C&P Exams and How to Challenge Them

The Compensation and Pension exam is a medical evaluation the VA orders to assess the severity and service connection of a claimed condition. The VA treats C&P exam reports as primary evidence, and an unfavorable opinion from an examiner can effectively doom a claim — unless the veteran challenges it. Common grounds for challenging a C&P exam include the examiner’s failure to review relevant records, use of a legal standard stricter than the required “at least as likely as not,” lack of medical reasoning behind the conclusion, reliance on incorrect facts, or failure to consider lay evidence. Veterans can obtain a copy of their exam report by submitting VA Form 20-10206 and then pursue a supplemental claim with a private rebuttal opinion from a qualified doctor.

What to Do After a Denial

A denial is not the end of the road. The VA’s decision review system offers three lanes, each suited to different situations:

  • Supplemental claim: The best option when a veteran has new and relevant evidence to submit — such as a nexus letter, buddy statements, or newly available medical records. The VA will assist in gathering records from federal facilities or private providers if given the facility name and treatment dates.
  • Higher-level review: Appropriate when the veteran believes the original decision contained a clear error, such as a failure to apply the benefit of the doubt or a duty-to-assist mistake (for example, the VA failing to request a required C&P exam). No new evidence can be submitted, but a senior reviewer will re-examine the existing record.
  • Board of Veterans’ Appeals: A Veterans Law Judge reviews the case. This is typically used after unsuccessful attempts at the regional office level. The Board’s grant rate under the Appeals Modernization Act runs 8 to 10 percentage points higher than under the older legacy system, and remand rates — cases sent back for further development — are roughly 15 to 21 percent lower under the current system.

The VA’s Duty to Assist

The VA is legally required to make a “reasonable effort” to help veterans gather evidence for initial claims and supplemental claims. This includes obtaining VA medical records, military service records, other federal records, and private medical records (with the veteran’s authorization via VA Form 21-4142), as well as scheduling C&P exams when additional medical information is needed. For federal and VA records, the VA must keep requesting until the records are obtained or until it is reasonably certain they do not exist. For private records, the VA must make at least one follow-up request and notify the veteran if the attempt fails.

When the VA fails to meet this obligation — by neglecting to request relevant records or failing to order a necessary exam — the error can be identified during a higher-level review or Board appeal. If a duty-to-assist error is found, the case is sent back to the regional office to gather the missing evidence before a new decision is made.

Recent Processing Improvements

As of early 2026, the VA’s average disability claim completion time has dropped from 141.5 days to 80.7 days, a 43 percent reduction.

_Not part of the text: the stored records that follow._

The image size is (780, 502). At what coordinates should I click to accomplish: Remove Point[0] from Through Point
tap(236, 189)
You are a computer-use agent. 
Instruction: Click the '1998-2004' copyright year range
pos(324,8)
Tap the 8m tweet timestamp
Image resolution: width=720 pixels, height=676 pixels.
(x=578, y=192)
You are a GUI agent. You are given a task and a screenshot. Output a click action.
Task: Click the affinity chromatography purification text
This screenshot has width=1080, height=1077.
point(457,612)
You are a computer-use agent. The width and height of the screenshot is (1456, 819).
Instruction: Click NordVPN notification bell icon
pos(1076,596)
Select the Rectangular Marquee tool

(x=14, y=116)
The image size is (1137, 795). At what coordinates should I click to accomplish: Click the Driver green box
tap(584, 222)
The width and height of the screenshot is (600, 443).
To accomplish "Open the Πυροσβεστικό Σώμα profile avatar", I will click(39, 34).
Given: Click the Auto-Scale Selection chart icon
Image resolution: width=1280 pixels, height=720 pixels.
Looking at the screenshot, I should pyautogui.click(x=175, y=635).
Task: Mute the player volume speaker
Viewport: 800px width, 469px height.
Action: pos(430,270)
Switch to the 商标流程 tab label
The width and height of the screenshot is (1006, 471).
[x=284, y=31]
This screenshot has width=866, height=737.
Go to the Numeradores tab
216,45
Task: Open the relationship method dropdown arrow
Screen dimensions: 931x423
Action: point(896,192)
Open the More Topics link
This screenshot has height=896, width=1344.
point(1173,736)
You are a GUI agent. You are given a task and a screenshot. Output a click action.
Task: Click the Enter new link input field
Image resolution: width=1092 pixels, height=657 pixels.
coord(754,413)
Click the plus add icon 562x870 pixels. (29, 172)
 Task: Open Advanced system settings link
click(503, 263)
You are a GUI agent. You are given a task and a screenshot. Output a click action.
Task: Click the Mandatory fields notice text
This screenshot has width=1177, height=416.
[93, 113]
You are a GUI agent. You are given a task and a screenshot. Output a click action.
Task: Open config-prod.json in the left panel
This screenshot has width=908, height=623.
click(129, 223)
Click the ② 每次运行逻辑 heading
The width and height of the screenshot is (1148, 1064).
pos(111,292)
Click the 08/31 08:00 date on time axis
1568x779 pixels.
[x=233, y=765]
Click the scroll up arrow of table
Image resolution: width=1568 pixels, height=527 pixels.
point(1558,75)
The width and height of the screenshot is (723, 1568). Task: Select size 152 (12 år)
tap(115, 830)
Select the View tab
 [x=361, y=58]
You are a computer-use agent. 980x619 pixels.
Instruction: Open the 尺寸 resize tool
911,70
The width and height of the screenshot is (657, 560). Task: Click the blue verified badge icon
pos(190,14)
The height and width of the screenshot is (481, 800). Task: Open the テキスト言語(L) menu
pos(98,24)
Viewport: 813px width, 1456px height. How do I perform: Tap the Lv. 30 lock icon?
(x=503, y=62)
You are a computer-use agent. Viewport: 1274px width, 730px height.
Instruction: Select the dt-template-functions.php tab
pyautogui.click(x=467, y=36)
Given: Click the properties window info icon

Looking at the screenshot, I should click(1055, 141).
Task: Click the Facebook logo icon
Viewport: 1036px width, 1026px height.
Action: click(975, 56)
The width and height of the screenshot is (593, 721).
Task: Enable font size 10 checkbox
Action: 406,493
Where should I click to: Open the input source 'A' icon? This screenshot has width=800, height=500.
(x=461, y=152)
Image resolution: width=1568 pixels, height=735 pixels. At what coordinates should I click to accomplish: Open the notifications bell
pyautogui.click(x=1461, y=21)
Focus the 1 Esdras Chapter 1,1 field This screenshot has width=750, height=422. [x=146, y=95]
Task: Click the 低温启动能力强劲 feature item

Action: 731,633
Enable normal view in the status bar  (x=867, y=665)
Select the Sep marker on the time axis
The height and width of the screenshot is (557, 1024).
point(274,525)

The total backlog of benefits claims fell below 100,000 for the first time since 2020, and claims-processing accuracy reached 94.02 percent — the highest 12-month rate in two years. The VA processed over 3 million claims in fiscal year 2025 and reported more than 1.5 million processed through the first half of fiscal year 2026.

The VA is also integrating artificial intelligence into claims development, using machine learning tools to automate document intake, classification, and preliminary tasks like prepopulating toxic-exposure memos. The agency’s official policy is that these tools assist claims processors but do not make final decisions — all claims still require human review before a determination is issued.